外国の大会で日本人記者に取材パスが渡される時、大概最初に渡されるのは「TOKYO SPORTS」所属記者だ、という事は良くある事らしい。そう、「東スポ」。あの、「東スポ」。しかし、あの「東スポ」なのは東京近郊に住んでいる我々だけで、外国人からすれば「TOKYO SPORTS」であるだけで、これはまず一番最初にお配りしなければとなるらしい。毎回東スポ記者の方々は、日本の名だたる(笑)サッカージャーナリストより先に、申し訳なさそうにパスを受け取る。TOKYOである、それだけで世界からの見る目はこうなってしまう一つの例である。しかし、世界における東京の大きさを感じずには居られないエピソードでもある。

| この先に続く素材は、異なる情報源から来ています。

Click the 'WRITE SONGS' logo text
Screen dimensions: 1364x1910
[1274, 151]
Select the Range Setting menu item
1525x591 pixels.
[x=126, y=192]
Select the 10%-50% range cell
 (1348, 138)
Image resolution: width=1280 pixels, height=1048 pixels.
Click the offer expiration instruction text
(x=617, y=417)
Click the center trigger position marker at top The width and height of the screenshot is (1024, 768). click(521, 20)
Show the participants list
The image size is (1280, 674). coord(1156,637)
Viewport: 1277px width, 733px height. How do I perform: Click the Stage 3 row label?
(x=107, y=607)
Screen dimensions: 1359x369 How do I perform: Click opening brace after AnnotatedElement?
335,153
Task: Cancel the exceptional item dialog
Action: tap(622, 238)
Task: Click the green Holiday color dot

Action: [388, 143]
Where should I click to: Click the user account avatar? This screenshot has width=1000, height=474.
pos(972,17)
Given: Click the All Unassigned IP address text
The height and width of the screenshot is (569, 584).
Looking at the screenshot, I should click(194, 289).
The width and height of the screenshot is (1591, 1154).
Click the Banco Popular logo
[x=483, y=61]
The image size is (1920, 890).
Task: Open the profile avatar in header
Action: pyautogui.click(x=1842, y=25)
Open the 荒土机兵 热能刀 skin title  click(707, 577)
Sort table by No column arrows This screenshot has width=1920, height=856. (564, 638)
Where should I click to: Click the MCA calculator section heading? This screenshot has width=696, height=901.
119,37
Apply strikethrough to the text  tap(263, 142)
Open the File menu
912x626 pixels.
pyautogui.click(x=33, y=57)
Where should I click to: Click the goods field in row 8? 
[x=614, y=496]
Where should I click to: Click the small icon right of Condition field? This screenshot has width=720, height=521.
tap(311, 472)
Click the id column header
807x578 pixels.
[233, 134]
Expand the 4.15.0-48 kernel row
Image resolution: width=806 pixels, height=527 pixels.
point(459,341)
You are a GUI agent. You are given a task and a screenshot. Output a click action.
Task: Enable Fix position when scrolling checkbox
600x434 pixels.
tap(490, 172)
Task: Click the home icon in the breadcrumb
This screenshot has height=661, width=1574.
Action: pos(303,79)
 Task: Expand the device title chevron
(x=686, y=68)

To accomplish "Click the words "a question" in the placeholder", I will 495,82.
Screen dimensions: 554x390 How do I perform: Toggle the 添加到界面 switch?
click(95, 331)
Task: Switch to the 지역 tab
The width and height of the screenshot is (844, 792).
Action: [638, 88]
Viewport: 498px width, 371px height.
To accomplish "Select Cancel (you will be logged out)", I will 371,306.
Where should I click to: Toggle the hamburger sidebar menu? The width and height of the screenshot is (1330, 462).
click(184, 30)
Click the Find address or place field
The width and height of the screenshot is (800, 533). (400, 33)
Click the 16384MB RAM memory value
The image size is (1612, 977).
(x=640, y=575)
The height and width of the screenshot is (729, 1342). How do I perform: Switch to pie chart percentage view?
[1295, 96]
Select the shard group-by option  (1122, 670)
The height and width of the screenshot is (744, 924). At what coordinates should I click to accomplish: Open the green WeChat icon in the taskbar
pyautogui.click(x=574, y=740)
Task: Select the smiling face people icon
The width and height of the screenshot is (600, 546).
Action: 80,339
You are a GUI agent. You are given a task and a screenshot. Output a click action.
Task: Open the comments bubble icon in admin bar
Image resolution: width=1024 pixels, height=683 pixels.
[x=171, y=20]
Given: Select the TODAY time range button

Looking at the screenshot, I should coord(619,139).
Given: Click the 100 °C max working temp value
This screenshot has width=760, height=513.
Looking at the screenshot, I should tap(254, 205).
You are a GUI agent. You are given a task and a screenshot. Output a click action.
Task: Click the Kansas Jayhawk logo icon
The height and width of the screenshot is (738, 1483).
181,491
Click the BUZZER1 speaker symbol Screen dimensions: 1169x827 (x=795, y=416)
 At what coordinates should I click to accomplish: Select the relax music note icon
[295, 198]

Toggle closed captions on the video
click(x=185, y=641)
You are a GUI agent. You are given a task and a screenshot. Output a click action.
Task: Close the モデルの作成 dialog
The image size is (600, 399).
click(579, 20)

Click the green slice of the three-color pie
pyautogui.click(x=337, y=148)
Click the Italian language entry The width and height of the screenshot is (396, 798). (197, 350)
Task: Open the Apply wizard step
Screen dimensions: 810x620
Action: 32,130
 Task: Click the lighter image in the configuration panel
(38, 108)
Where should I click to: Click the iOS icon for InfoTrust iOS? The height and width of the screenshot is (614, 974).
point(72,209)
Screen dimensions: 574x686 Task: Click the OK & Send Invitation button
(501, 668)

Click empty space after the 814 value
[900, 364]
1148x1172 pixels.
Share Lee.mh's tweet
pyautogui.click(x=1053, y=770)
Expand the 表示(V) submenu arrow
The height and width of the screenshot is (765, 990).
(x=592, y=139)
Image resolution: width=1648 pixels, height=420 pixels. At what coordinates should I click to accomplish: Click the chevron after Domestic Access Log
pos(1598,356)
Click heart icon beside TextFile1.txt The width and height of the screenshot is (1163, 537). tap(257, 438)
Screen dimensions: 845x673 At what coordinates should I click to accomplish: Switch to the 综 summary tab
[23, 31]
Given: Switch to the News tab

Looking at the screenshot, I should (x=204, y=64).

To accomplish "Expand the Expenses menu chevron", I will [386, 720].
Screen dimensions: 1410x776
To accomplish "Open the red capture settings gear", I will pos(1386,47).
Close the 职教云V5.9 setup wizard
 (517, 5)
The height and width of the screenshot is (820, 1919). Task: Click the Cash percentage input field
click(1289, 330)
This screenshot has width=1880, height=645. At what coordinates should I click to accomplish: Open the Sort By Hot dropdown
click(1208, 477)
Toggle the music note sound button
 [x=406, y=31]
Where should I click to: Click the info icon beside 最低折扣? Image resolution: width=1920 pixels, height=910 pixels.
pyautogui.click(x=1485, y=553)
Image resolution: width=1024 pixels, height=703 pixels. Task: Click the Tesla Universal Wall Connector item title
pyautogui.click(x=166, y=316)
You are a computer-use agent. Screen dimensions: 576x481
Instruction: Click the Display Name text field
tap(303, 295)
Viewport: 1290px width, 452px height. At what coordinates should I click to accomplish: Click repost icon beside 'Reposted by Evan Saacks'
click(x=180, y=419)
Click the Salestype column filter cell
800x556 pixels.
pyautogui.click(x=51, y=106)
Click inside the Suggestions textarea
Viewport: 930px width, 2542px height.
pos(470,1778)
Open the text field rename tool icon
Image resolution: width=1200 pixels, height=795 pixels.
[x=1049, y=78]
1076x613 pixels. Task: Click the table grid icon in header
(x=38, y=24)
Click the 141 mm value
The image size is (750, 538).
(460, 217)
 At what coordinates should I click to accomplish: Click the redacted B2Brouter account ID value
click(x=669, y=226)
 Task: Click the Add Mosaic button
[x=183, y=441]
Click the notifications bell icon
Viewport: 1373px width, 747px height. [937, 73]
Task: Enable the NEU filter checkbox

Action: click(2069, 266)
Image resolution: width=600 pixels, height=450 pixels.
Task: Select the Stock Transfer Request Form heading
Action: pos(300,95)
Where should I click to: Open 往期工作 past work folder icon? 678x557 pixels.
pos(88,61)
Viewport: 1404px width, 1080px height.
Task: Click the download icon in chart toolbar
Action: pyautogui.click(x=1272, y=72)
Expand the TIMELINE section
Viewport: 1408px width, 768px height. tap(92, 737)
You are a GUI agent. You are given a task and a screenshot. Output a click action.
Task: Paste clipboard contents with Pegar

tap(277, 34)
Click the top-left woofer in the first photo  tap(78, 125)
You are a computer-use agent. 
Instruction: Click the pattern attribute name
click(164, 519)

東京にクラブがあるというだけで、その恩恵は他者と大きな差がある。単純に対象人口が違う。平均観客動員数NO1のイングランドでさえ、地方都市の人口減少問題が観客動員に影響を与え始めてきているのでは?と言われ始めている。人口20万ちょいで毎回5万人を集めるニューカッスル・セントジェームズパークは異常なだけである。その点東京は人口約1300万人。人口問題とは無縁である。「東京にはその分競合する娯楽が多いから」と言ったのは原博実だが、そもそも食い合うパイは大きいに越した事がないし、サッカーが他のちょいとした娯楽になんて負ける訳がないと確信もしている(これはいわゆるサッカー派の自惚れでもあるが、現状として、数駅隣にある最大の娯楽場「東京競馬場」でG1が開催されている真裏で、万単位の動員を集める興行が開催できているわけだから)。そもそも「世界最大の都市圏」である事実を思えば、そんなのは湿気た言い訳にしか聞こえない。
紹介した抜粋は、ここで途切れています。